Calatheas use their leaves to express discomfort with low humidity: when the air is too dry, you’ll see them turning brown at the tips and curling in at the edges. Read more about Calatheas and Humidity here.
Because growth is slower in the winter, your Calathea will take longer to soak up the water in its pot. And because temperatures are lower, the moisture in the soil won’t evaporate as quickly. This means you should hydrate your plant a bit less. Otherwise, you risk letting water pool in the bottom of the pot where it can cause root rot – which is every bit as nasty as it sounds.
Don’t blindly pull back on the amount of water you’re giving the plant, though. It’s better to monitor and respond to your Calathea’s needs. Check the soil once every 5-7 days and water when the top two inches have dried out with your finger or a moisture meter.

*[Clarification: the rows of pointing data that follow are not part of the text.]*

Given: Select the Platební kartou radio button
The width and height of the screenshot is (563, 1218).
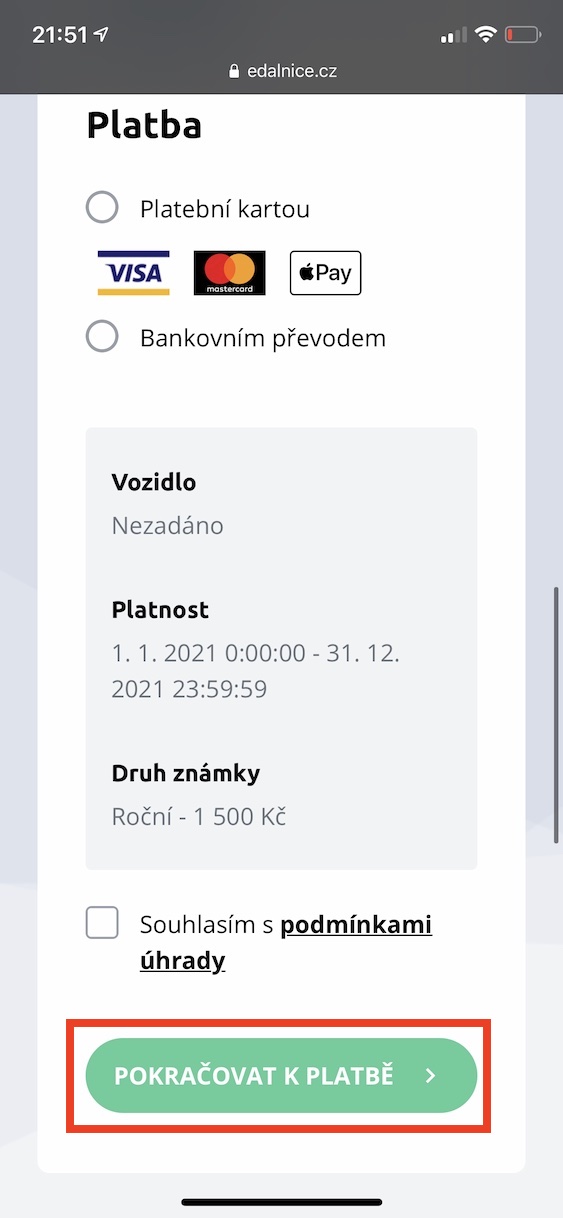Looking at the screenshot, I should pos(102,209).
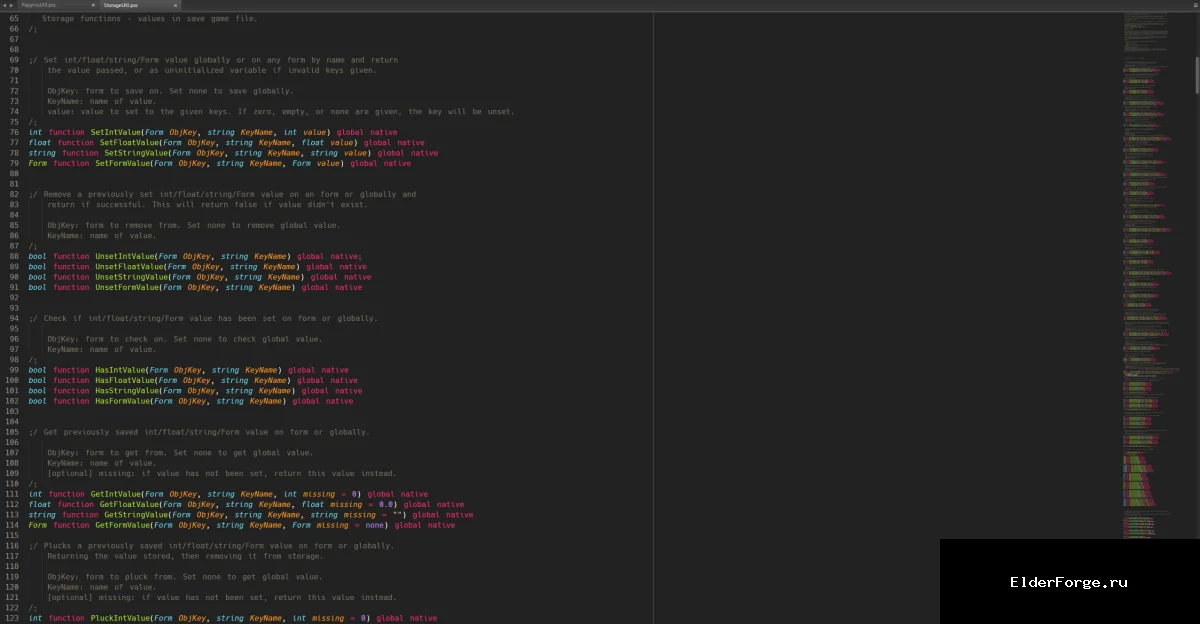Viewport: 1200px width, 624px height.
Task: Close the StorageUtil.psc tab
Action: coord(175,5)

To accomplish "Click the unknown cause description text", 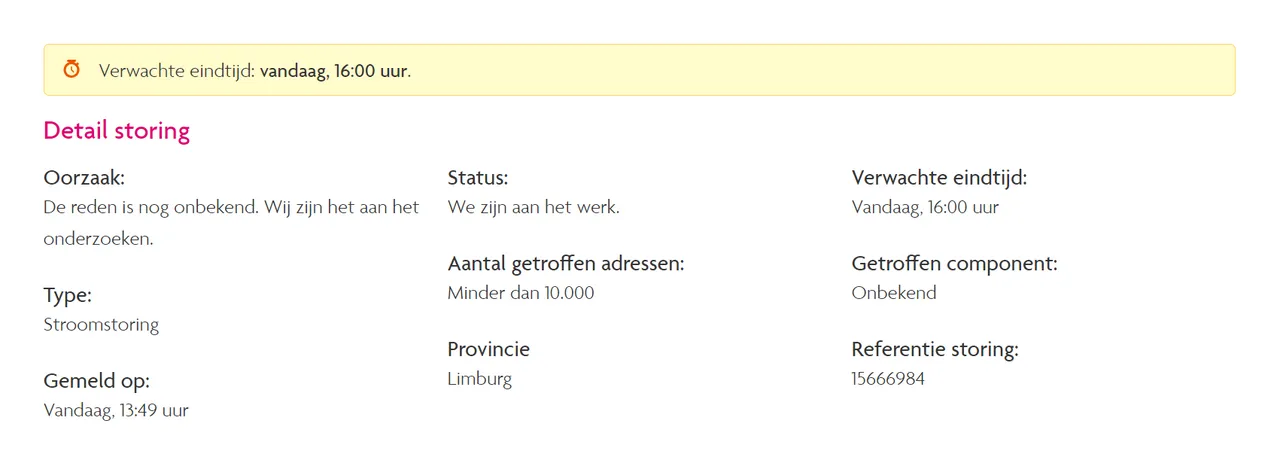I will (231, 223).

Overwatering usually resembles dehydration at first, since it smothers the roots – you may notice wilting, yellowing, or browning leaves despite the soil remaining damp. More serious symptoms include mushy stems or a foul odor emanating from the potting mix. If you think your plant might have root rot, take a look at our article on how to diagnose and fix this issue.
If you usually give your Calathea regular doses of liquid fertilizer, we’d advise scaling back during the winter. Plants can only grow as fast as the scarcest ingredient permits, and in the winter, sunlight is likely to be scarcer than any nutrient. Adding more fertilizer when there’s too little solar energy for growth will only risk poisoning your plant’s roots.
Calatheas will never be winter’s biggest fans, but as long as you pay attention to their needs, there’s no reason they shouldn’t remain healthy through the darkest days of the year. Use the lessons you’ve learned from this article to keep your plant cozy and content all winter long.